When the day came, I was ready. Three months of lessons, rehearsals, practice. We had a concert in the sports hall at school, with 200 audience, half the school performing, huge choir. ….
….. the people in the row behind me, egging me on, nudged me in the back wishing me ‘luck’, I felt the ball of nerves climb up my throat, feeling like it was choking me, blood rushing in my ears I felt deaf. What I sang was awful and I sang the last phrase pretty much a semitone sharp. I could see me choir director was disappointed and I was devastated.

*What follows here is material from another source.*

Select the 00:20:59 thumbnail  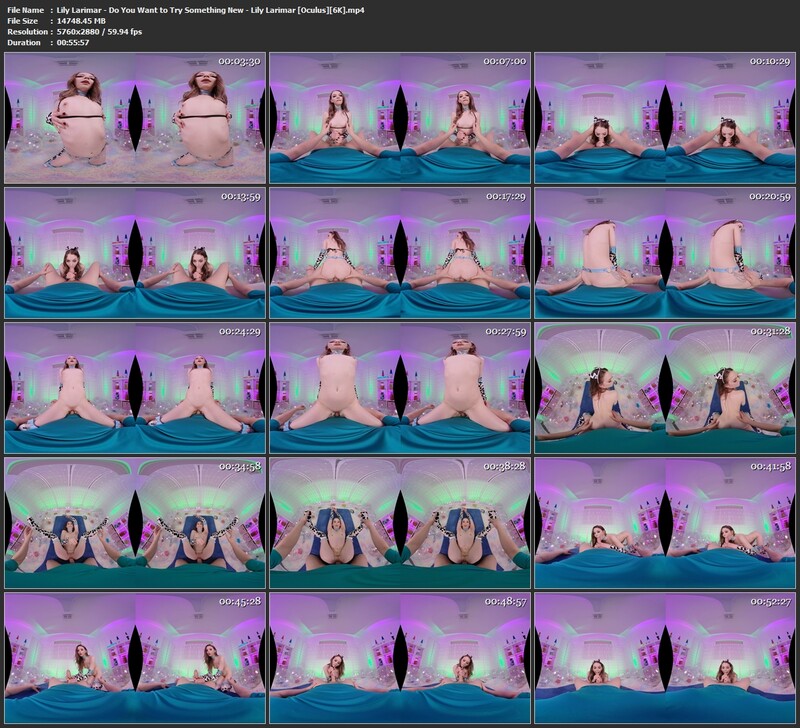(x=664, y=252)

It was a few days before we broke up for holidays and I was bullied mercilessly and constantly for the rest of term. It made me so miserable that I pretty much decided I was going to give up singing. I really was very upset at the thoughts, and remember getting off the train and walking over the bridge on the last day of term to meet my Mum who was picking me up. I remember as I walked down the stiars, recognising that the reason I had messed it up so badly was because I’d let my nerves get the better of me. If I could stop that from happening, maybe I would have a better chance at performing what I really could do. I knew I could do it better but all those people would never know that. I vowed then to never let it happen again, however bad I feel, because it’s just not constructive. I’d just send that bad feeling away. Ignore it. By indulging in nervousness, I ruined 3 months of my hard work. By the time I got to the bottom of the staircase, I had decided I would keep singing, and just never let nerves get the better of me again. It hasn’t always been easy, but I remember the determination of that tender 13 year old heart, and think, if she can be that brave, so can I.